Nature子刊：毕昌昊／张学礼团队开发基于糖基化酶的新型碱基编辑器

　　中国科学院天津工业生物技术研究所毕昌昊团队和张学礼团队合作，在 Nature Biotechnology 期刊发表了题为：Glycosylase-based base editors for efficient T-to-G and C-to-G editing in mammalian cells 的研究论文。

　　该研究开发了不依赖脱氨酶（deaminase-free，DAF）的新型碱基编辑器——DAF-CBE和DAF-TBE，分别在大肠杆菌中实现C-to-A、T-to-A的碱基颠换，在哺乳动物细胞中实现C-to-G、T-to-G的碱基颠换编辑。

　　碱基编辑被认为是继CRISPR-Cas9后新一代基因编辑工具，并在临床研究中展示了有希望的治疗效果。但目前碱基编辑仍面临一些障碍，例如，现阶段的碱基编辑器相对较大，无法使用单个AAV载体递送，此外，这些碱基编辑器能够进行的碱基编辑类型有限。虽然刘如谦团队后续开发的先导编辑（PE）在理论上可以实现所有碱基类型之间的转换，但其在不同基因组位点上的表现存在高度变异性，且编辑效率通常显著低于碱基编辑器。因此，我们还需要开发更多类型的高效碱基编辑器。

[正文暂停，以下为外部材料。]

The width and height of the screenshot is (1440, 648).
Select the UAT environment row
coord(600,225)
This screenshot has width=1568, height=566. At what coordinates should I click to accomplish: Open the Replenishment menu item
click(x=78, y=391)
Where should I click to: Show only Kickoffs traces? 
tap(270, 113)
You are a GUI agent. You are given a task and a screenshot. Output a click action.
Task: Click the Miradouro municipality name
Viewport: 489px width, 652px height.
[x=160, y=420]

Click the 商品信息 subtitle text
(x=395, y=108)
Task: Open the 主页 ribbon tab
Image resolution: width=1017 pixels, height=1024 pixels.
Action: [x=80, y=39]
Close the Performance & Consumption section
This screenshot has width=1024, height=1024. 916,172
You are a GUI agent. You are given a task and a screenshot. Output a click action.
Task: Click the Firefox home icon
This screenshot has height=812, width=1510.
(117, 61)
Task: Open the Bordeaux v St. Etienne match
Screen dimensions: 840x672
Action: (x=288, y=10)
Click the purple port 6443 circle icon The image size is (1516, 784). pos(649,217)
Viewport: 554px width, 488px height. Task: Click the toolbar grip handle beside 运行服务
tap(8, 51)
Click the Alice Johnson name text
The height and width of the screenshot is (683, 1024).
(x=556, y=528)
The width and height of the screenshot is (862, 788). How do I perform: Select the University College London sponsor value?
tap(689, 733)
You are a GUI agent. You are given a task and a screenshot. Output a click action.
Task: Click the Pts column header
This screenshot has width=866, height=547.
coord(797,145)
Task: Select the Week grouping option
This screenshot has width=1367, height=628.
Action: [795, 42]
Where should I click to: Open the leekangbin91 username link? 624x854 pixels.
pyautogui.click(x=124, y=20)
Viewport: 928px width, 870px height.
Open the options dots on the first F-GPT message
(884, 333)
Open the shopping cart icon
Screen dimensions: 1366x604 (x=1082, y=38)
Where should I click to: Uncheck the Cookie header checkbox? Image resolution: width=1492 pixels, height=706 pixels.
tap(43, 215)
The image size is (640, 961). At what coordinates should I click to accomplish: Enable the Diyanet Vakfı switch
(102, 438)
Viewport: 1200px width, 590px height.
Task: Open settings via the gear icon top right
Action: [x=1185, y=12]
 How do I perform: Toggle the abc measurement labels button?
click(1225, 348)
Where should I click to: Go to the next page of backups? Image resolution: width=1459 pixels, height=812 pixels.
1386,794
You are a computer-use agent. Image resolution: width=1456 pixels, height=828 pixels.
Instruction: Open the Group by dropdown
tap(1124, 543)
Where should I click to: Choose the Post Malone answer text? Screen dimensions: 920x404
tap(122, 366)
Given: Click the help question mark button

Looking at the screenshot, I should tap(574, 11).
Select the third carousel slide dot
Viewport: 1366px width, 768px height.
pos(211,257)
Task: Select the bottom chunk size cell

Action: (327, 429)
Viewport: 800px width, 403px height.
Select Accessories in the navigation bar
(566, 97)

　　在这项最新研究中，为了扩展碱基编辑的类型并避免使用脱氨酶，研究团队构建了两种碱基编辑工具，它们只包含一个胞嘧啶-DNA糖基化酶（CDG）或胸腺嘧啶-DNA糖基化酶（TDG）和nCas9两个组分。

　　研究团队通过定向进化改造了人源尿嘧啶糖基化酶（UNG）的两个突变体UNGN204D和UNGY147A，获得了两种高活性的DNA糖基化酶，分别是胞嘧啶-DNA糖基化酶（CDG4）和胸腺嘧啶-DNA糖基化酶（TDG3），然后将它们分别与与nCas9融合，构建了DAF-CBE和DAF-TBE这两种碱基编辑器，在大肠杆菌中进行C-to-A和T-to-A的碱基编辑。结果显示，CDG4-nCas9和TDG3-nCas9在大肠杆菌中的编辑效率最高可达58.7％和54.3％。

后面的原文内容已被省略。